Looking After a Vulnerable Relative at Home? It’s a Big Responsibility

28/03/2023


Anyone who looks after a vulnerable relative at home bears a heavy burden of both moral and legal responsibility. The Court of Appeal made that point in the case of a severely disabled woman who died in shocking circumstances after her brother neglected her care and failed to call for medical assistance.

The woman suffered from a number of serious medical problems, including a form of multiple sclerosis, but had made it clear to her loved ones that she did not want to be admitted to hospital. Increasingly immobile, she had for some years been largely confined to the home where her brother and elderly father looked after her.

After an ambulance was called to the house, her body was found on her bedroom floor, surrounded by filth. Severely emaciated, she weighed less than five stone. She had numerous deep and infected pressure sores and 12 pain-killing patches were found on her body, each of them containing a potentially fatal opioid dose.

Her brother explained that she had fallen about two weeks previously and that he had been unable to put her back on her bed. He said that he thought she was getting better and that he could not call for medical assistance because he had promised her that he would not cause her to be admitted to hospital.

Following a trial, the brother was convicted of manslaughter by gross negligence. In sentencing him to a three-year prison term, the trial judge acknowledged that it was not a case of callous disregard. He loved his sister but had buried his head in the sand and clung to an unrealistic hope that she would somehow pull through.

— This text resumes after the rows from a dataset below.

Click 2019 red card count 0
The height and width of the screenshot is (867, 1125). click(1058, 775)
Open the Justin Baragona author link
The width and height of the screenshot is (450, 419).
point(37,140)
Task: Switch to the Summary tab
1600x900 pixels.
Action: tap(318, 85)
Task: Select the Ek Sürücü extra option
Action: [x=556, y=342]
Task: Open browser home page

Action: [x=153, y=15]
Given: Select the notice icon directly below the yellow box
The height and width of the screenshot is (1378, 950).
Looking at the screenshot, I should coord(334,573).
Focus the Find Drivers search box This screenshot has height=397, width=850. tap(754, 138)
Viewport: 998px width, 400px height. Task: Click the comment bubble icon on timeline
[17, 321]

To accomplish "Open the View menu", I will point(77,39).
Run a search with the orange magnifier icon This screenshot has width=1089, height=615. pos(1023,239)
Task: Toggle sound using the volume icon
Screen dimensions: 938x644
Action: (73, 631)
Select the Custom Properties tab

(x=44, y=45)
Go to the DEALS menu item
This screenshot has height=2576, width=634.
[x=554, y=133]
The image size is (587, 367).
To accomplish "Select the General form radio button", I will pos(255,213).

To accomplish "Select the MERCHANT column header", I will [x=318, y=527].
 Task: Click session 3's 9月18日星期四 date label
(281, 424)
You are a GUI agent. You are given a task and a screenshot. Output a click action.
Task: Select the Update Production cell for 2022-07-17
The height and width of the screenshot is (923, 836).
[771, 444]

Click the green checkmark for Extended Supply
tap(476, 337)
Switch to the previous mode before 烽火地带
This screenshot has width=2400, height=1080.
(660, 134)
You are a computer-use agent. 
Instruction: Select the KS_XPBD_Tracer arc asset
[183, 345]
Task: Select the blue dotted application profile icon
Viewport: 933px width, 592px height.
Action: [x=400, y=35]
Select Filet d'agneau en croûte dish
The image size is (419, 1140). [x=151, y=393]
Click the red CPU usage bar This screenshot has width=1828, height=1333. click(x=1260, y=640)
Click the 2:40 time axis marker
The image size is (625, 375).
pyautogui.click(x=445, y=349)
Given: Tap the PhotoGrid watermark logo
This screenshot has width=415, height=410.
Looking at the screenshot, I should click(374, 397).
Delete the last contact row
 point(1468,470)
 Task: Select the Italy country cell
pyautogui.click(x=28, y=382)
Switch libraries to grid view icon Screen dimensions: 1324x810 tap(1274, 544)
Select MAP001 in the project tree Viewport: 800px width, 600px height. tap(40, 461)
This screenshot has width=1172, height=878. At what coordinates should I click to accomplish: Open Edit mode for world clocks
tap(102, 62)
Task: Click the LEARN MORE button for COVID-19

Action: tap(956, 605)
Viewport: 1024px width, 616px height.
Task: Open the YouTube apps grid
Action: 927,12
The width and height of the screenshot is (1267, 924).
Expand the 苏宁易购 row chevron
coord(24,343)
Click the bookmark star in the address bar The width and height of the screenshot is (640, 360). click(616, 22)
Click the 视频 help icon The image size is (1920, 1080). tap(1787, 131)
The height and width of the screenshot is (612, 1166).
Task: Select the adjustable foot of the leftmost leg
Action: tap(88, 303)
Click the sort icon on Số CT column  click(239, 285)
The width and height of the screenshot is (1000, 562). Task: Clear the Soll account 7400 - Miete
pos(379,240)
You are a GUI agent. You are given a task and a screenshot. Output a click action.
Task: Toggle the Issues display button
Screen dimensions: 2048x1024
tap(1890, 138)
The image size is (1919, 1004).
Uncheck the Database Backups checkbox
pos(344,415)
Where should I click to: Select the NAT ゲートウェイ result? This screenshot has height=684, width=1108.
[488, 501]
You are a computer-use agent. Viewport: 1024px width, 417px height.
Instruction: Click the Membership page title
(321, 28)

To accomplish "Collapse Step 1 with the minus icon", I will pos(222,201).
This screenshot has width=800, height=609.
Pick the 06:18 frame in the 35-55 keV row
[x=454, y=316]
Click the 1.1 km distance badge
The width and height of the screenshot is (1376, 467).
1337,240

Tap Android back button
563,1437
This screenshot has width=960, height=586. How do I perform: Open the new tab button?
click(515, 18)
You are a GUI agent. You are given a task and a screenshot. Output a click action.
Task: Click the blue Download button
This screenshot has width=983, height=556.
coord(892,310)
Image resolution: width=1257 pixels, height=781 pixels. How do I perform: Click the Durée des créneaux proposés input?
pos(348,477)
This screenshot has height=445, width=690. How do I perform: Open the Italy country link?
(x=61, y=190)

In finding that the case fell into the medium category of culpability, the judge noted that the brother was of previous good character and had his own health difficulties, including a recurrent depressive disorder and agoraphobia. He had managed in the past but was ill equipped to contend with his sister’s increasingly complex care needs. When she ended up on the floor, he was utterly out of his depth.

Dismissing his appeal against the length of his sentence, the Court noted that his sister was on the floor for several days before her death became inevitable. Her excruciating pain would have only been partially alleviated by the opioid overdose. Her brother had abandoned his previous loving care for her and, as her condition inexorably deteriorated, he had not taken even basic steps to discharge the duty of care he owed her.